SVM max-margin and support vector diagram

SVM parameter C and kernel selection diagram

SVM tries to find a decision boundary with a large margin. The points closest to the boundary are the support vectors; they are the samples that most strongly shape the boundary.

What You Need

Python 3.10+
Current stable scikit-learn and numpy

python -m pip install -U scikit-learn numpy

Key Terms

Margin: distance between the boundary and the nearest samples.
Support vector: a critical sample near the boundary.
C: controls tolerance for mistakes. Larger C usually fits training data more tightly.
Kernel: controls whether the boundary is linear or nonlinear.
Scaling: SVM usually needs normalized feature ranges.

Run A Linear SVM Baseline

Create svm_baseline.py:

import numpy as np
from sklearn.pipeline import make_pipeline
from sklearn.preprocessing import StandardScaler
from sklearn.svm import SVC

X = np.array([
    [1.0, 1.2],
    [1.3, 0.9],
    [1.1, 1.0],
    [4.0, 4.2],
    [4.3, 3.8],
    [3.9, 4.1],
])
y = np.array([0, 0, 0, 1, 1, 1])

model = make_pipeline(
    StandardScaler(),
    SVC(kernel="linear", C=1.0),
)

model.fit(X, y)
pred = model.predict([[1.2, 1.1], [4.2, 4.0]])
svc = model.named_steps["svc"]

print("predictions:", pred.tolist())
print("support_per_class:", svc.n_support_.tolist())

Run it:

python svm_baseline.py

Expected output:

predictions: [0, 1]
support_per_class: [2, 1]

This is the smallest useful SVM habit: scale features, fit the model, predict, then inspect support vectors.

Baseline Review

Review SVM by checking feature scale, boundary shape, and support-vector count. If many samples become support vectors, the boundary may be sensitive to data noise or the classes may not be cleanly separated.

For a project note, include the reason SVM is a fair baseline. Good reasons are small data, meaningful numeric features, and a need for a strong but still interpretable classifier. Weak reasons are “SVM is classic” or “I wanted to try another model.”

Change The Boundary

Run this standalone comparison:

from sklearn.svm import SVC

for kernel in ["linear", "rbf"]:
    if kernel == "linear":
        model = SVC(kernel="linear", C=1.0)
    else:
        model = SVC(kernel="rbf", C=1.0, gamma="scale")
    print(model)

Expected output starts like:

SVC(kernel='linear')
SVC()

Use linear first when the boundary is simple. Try rbf when the boundary is visibly curved or linear SVM underfits.

Practical Rule

Try SVM when:

The dataset is small or medium.
Features are already meaningful.
The class boundary is reasonably clear.
You need a strong baseline before heavier models.

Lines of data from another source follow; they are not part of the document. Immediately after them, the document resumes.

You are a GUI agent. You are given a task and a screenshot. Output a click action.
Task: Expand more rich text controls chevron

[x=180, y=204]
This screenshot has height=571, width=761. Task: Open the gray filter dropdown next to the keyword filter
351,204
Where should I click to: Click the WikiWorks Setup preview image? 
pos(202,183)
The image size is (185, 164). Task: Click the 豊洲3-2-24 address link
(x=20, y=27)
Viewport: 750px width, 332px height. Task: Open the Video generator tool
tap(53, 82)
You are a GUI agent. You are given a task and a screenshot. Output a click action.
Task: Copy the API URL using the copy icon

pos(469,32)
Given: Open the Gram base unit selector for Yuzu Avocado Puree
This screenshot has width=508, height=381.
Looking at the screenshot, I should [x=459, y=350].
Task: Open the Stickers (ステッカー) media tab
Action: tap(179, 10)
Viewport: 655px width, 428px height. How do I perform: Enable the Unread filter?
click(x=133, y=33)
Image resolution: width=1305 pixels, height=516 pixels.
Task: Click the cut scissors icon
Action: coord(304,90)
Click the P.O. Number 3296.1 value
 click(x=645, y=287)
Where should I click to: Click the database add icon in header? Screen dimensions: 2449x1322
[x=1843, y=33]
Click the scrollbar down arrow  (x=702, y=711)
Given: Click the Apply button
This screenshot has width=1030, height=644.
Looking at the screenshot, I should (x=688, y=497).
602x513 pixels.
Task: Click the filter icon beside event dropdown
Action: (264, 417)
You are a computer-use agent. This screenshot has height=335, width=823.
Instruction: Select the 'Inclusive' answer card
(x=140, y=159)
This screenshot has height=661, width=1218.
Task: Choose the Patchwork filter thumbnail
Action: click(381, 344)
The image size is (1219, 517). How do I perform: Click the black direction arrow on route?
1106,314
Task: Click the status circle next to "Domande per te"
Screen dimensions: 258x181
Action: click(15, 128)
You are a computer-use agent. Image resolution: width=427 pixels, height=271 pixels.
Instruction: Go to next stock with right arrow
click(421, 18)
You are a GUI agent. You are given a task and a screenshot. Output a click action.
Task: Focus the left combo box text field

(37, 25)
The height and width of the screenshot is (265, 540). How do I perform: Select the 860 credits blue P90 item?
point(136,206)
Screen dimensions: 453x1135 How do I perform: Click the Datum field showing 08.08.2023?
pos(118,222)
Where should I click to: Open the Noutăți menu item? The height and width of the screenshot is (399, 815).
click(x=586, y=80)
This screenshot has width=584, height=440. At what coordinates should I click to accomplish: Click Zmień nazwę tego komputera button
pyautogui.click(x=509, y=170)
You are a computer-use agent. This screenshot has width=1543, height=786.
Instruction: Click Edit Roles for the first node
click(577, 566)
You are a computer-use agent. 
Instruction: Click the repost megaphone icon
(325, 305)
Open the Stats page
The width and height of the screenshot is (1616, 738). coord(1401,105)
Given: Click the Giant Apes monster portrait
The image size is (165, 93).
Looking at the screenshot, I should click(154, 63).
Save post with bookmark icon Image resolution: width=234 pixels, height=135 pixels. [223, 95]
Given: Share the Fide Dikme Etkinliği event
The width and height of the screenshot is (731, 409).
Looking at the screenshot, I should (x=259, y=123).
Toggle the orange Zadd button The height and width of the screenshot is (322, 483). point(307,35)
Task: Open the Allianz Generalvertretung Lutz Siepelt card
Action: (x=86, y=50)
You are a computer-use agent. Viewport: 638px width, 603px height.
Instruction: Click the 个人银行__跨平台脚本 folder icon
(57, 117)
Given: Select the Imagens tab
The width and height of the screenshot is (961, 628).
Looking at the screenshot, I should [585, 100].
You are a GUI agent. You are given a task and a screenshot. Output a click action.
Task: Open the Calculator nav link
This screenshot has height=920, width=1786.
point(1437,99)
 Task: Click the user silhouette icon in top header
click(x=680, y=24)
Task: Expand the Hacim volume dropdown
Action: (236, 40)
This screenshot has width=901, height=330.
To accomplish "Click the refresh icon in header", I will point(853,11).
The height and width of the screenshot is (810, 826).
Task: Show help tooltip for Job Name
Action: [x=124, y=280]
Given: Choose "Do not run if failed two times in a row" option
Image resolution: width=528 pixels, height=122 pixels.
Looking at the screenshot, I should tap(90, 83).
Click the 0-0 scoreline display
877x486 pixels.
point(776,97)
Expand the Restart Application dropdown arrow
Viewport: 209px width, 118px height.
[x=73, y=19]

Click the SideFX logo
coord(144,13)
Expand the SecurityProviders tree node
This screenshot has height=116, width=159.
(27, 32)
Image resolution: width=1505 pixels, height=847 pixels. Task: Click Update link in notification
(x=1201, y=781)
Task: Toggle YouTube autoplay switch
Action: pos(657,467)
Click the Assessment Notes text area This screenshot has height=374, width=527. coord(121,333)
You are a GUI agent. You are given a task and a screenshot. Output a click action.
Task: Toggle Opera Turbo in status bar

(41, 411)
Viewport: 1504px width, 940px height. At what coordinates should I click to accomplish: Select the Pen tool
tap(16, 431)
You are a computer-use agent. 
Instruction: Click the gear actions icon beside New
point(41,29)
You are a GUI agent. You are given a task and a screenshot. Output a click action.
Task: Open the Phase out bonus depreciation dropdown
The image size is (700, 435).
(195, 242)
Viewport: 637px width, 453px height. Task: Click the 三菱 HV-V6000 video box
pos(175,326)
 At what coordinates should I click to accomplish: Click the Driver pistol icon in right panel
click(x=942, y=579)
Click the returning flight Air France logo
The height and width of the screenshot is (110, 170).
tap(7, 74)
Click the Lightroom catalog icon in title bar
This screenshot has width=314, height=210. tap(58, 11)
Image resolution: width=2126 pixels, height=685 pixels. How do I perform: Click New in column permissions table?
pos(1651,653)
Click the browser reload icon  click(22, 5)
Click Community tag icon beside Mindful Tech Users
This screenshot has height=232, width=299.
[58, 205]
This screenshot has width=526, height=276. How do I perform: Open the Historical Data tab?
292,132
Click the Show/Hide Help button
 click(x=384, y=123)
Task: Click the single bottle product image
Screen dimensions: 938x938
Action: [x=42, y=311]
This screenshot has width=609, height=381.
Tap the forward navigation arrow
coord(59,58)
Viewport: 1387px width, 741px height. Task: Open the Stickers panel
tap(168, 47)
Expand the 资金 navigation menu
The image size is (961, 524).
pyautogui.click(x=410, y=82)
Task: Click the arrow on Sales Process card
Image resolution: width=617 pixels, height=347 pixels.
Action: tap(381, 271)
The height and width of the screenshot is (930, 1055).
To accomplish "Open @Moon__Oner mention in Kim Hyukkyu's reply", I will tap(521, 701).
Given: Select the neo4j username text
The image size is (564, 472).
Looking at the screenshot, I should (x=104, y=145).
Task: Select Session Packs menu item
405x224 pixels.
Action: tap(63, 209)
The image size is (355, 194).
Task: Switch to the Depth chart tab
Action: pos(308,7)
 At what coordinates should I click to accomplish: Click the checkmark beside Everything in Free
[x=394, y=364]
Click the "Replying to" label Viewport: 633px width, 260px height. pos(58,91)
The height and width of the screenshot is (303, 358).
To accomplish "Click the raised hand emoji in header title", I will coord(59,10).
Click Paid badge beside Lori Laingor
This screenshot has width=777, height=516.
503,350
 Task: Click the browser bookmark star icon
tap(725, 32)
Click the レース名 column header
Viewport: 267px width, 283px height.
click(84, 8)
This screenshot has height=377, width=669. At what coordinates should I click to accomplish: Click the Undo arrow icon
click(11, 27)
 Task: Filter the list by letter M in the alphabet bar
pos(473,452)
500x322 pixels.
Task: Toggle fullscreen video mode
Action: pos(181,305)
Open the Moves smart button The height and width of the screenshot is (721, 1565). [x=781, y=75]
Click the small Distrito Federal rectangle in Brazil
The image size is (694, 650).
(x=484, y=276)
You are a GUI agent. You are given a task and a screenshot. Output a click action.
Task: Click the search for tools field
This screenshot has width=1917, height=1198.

Be careful when the dataset is very large or prediction latency must be extremely low.

Evidence to Keep

Keep this page’s proof of learning as a small evidence card:

Model Family: SVM, KNN, Naive Bayes, LDA, or another classical baseline
Dataset View: feature scale, class balance, decision boundary, and train/test split
Metric: accuracy/F1, confusion matrix, margin, neighbor behavior, or projection quality
Failure Check: scaling, high dimensionality, weak assumptions, leakage, or poor baseline fit
Expected Output: classical-ML baseline result with one limitation note

Common Mistakes

Forgetting StandardScaler().
Starting with a complex kernel before trying linear.
Tuning C and kernel before checking feature quality.

Practice

Add two noisy points near the boundary and compare C=0.1, C=1.0, and C=10.0. Record how many support vectors each version uses.

Reference implementation and walkthrough

A good answer records a small table with C, predictions or score, and support-vector count. Lower C usually allows a wider, softer margin and may tolerate noisy points. Higher C tries harder to classify training points correctly, which can make the boundary more sensitive to the new noisy examples.

The exact support-vector counts depend on your added points, so do not fake a universal number. The correct explanation is about the trend and the trade-off between margin softness and fitting noisy training cases.